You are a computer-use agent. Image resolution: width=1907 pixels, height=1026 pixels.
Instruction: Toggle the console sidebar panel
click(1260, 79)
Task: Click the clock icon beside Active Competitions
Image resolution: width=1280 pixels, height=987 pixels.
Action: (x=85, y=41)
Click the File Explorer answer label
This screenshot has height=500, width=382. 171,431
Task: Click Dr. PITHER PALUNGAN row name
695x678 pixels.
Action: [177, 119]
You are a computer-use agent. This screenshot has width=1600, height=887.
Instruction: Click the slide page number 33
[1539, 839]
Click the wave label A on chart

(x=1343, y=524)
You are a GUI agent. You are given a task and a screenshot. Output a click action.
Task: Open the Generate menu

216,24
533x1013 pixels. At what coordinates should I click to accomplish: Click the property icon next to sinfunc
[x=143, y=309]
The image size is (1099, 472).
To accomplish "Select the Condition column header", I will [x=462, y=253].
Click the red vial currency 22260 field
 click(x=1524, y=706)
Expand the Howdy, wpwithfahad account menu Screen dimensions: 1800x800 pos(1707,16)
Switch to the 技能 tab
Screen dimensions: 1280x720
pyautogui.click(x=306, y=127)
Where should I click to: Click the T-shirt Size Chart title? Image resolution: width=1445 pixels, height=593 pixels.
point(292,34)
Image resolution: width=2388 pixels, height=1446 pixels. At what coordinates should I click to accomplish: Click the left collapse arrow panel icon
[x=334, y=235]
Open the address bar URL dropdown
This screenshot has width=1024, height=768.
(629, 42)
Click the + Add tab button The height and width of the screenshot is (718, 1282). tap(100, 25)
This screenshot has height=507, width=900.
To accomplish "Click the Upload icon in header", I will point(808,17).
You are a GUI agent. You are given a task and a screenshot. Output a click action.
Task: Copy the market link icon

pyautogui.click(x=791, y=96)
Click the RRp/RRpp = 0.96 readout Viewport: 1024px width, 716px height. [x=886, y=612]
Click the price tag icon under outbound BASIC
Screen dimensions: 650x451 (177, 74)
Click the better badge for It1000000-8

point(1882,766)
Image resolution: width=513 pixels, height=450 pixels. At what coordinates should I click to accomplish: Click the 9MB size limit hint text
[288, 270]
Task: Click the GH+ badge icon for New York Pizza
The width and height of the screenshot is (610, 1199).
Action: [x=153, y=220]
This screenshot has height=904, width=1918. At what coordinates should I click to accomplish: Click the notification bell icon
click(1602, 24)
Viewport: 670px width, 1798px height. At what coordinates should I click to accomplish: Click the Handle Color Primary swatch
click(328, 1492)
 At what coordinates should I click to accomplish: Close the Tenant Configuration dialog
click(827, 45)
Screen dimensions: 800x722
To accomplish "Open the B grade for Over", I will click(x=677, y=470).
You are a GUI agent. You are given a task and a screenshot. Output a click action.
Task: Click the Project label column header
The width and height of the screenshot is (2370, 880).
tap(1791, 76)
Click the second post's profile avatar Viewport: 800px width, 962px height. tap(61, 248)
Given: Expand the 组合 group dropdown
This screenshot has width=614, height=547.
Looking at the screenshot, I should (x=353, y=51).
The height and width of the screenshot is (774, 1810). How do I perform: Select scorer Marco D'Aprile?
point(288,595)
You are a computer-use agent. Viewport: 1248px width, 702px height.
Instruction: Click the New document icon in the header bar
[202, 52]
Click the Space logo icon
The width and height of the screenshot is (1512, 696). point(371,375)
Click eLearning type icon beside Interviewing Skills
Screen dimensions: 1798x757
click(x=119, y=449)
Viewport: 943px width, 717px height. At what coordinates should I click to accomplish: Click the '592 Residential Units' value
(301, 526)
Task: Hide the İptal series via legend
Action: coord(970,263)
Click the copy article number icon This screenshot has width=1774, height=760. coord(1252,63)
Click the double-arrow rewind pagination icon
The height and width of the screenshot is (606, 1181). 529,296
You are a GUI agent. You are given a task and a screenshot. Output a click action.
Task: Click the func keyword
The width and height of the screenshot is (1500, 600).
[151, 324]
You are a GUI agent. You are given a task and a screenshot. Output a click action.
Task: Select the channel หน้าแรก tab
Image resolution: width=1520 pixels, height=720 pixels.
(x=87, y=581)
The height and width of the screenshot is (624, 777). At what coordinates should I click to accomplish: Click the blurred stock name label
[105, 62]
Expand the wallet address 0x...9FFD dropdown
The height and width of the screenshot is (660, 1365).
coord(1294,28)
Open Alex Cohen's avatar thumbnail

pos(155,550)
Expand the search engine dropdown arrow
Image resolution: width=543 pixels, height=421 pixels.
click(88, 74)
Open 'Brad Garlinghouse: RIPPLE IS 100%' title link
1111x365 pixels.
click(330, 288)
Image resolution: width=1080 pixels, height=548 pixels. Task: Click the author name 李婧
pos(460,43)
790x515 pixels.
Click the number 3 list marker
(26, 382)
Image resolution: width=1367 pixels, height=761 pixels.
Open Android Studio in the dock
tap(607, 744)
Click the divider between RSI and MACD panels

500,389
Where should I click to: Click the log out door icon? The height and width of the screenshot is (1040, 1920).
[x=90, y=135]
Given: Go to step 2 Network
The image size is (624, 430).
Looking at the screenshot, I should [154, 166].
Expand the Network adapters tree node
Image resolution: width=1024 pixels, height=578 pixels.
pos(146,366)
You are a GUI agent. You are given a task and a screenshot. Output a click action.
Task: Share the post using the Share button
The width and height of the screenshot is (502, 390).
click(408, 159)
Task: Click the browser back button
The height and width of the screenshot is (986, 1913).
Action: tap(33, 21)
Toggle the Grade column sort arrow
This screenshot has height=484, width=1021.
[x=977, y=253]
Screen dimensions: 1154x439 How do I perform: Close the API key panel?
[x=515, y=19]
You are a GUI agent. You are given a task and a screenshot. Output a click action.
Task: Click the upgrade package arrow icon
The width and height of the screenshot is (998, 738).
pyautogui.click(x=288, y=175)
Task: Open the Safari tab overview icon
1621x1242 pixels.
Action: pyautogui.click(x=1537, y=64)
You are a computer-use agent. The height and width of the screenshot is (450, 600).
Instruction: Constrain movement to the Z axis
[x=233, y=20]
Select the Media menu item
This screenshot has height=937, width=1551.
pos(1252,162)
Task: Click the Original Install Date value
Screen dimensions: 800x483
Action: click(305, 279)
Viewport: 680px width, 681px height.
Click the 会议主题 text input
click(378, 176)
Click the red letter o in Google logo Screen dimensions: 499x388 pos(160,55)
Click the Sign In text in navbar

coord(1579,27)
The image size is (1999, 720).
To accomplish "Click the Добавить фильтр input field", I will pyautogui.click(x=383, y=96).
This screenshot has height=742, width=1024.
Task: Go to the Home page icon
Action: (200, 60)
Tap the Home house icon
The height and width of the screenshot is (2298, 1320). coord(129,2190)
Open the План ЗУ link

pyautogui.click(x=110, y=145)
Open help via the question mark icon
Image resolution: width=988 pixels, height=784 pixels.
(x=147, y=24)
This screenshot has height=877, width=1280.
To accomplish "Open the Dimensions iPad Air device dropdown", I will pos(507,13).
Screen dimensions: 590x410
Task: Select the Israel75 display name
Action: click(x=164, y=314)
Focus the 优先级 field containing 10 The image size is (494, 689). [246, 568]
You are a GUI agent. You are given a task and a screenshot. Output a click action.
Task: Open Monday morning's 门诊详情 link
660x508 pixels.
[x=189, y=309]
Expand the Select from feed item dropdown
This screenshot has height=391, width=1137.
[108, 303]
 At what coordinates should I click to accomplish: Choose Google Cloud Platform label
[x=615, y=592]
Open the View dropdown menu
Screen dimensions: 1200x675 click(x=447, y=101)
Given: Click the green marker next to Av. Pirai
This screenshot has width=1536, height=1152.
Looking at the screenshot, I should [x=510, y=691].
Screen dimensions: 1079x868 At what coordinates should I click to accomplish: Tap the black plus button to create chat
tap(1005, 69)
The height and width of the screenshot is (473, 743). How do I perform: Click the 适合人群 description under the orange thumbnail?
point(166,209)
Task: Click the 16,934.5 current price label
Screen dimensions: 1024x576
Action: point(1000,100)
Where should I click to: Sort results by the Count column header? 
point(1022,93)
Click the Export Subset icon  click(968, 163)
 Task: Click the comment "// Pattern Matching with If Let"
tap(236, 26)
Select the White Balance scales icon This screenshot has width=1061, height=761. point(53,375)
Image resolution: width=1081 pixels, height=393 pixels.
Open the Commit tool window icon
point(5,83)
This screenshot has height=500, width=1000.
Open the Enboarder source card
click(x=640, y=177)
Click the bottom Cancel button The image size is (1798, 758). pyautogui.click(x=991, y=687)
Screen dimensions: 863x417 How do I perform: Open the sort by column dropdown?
--- --- ---
DIRECTIONS FOR THIS TASK: Set down precisely the lines above between the line holding "Screen dimensions: 1024x576" and the line holding "Click the bottom", inclusive, and nothing beyond them.

PROBLEM SOLUTION:
Screen dimensions: 1024x576
Action: point(1000,100)
Where should I click to: Sort results by the Count column header? 
point(1022,93)
Click the Export Subset icon  click(968, 163)
 Task: Click the comment "// Pattern Matching with If Let"
tap(236, 26)
Select the White Balance scales icon This screenshot has width=1061, height=761. point(53,375)
Image resolution: width=1081 pixels, height=393 pixels.
Open the Commit tool window icon
point(5,83)
This screenshot has height=500, width=1000.
Open the Enboarder source card
click(x=640, y=177)
Click the bottom Cancel button The image size is (1798, 758). pyautogui.click(x=991, y=687)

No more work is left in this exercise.